Question

Find the area enclosed by the given curves.$$y=e^{x}, y=e^{-x}, x=-\ln 2, x=\ln 2$$

Answer

**step1** Understanding the Problem

The problem asks us to find the area enclosed by four specified curves: a curve defined by the equation $$y=e^{x}$$, another curve defined by $$y=e^{-x}$$, and two vertical lines defined by $$x=-\ln 2$$ and $$x=\ln 2$$. This is a typical problem in calculus, specifically involving definite integrals to calculate the area between curves.

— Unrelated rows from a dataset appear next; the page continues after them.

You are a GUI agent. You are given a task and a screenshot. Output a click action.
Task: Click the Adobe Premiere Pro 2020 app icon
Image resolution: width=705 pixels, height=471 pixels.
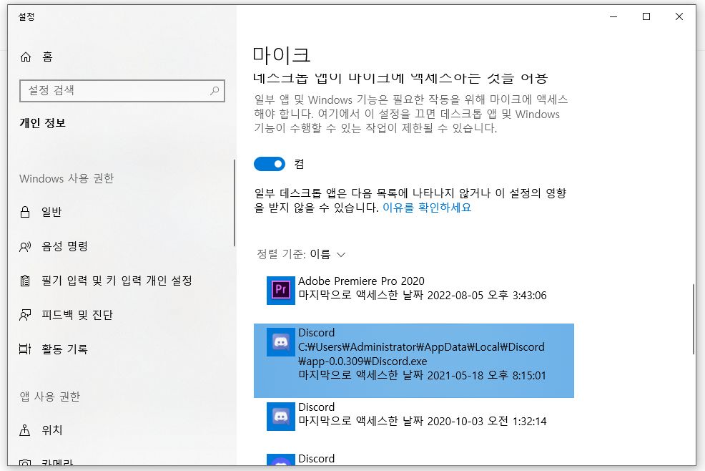tap(280, 289)
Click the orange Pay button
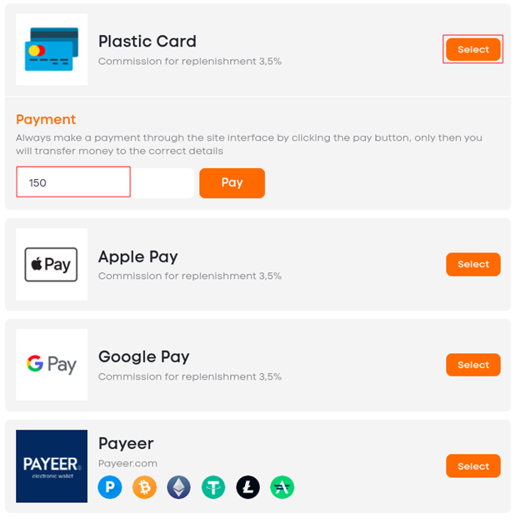 tap(232, 182)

**step2** Identifying the Upper and Lower Functions

To find the area between two curves, we first need to determine which function is above the other within the given interval.
Let's find the intersection point(s) of the two curves $$y=e^{x}$$ and $$y=e^{-x}$$.
We set their y-values equal:
$$e^{x} = e^{-x}$$
To solve for $$x$$, we can multiply both sides by $$e^{x}$$. This is equivalent to bringing $$e^{-x}$$ to the numerator or taking the natural logarithm of both sides.
$$e^{x} \cdot e^{x} = e^{-x} \cdot e^{x}$$
Using the exponent rule $$a^m \cdot a^n = a^{m+n}$$, we get:
$$e^{x+x} = e^{-x+x}$$
$$e^{2x} = e^{0}$$
Since $$e^{0}=1$$, we have:
$$e^{2x} = 1$$
For this equality to hold, the exponents must be equal (as the base $$e$$ is positive and not equal to 1):
$$2x = 0$$
$$x = 0$$
So, the two curves intersect at $$x=0$$. At this point, $$y=e^0=1$$. The intersection point is $$(0,1)$$.
The given interval for $$x$$ is from $$-\ln 2$$ to $$\ln 2$$. Note that $$-\ln 2 \approx -0.693$$ and $$\ln 2 \approx 0.693$$. The intersection point $$x=0$$ lies within this interval. This means the relative positions of the curves (which one is "upper" and which is "lower") might change at $$x=0$$.
Let's test a value of $$x$$ in the interval $$[-\ln 2, 0)$$ (e.g., $$x = -1$$ for simplicity, or $$x = -\frac{1}{2}$$).
If $$x = -1$$:
$$y=e^{x} = e^{-1} \approx 0.368$$
$$y=e^{-x} = e^{-(-1)} = e^{1} \approx 2.718$$
In this part of the interval ($$x < 0$$), $$e^{-x}$$ is greater than $$e^{x}$$. So, $$y=e^{-x}$$ is the upper function.
Let's test a value of $$x$$ in the interval $$(0, \ln 2]$$ (e.g., $$x = 1$$ for simplicity, or $$x = \frac{1}{2}$$).
If $$x = 1$$:
$$y=e^{x} = e^{1} \approx 2.718$$
$$y=e^{-x} = e^{-1} \approx 0.368$$
In this part of the interval ($$x > 0$$), $$e^{x}$$ is greater than $$e^{-x}$$. So, $$y=e^{x}$$ is the upper function.
Because the upper and lower functions switch at $$x=0$$, we must split the total area calculation into two separate integrals: one from $$x=-\ln 2$$ to $$x=0$$, and another from $$x=0$$ to $$x=\ln 2$$. However, we can observe a symmetry.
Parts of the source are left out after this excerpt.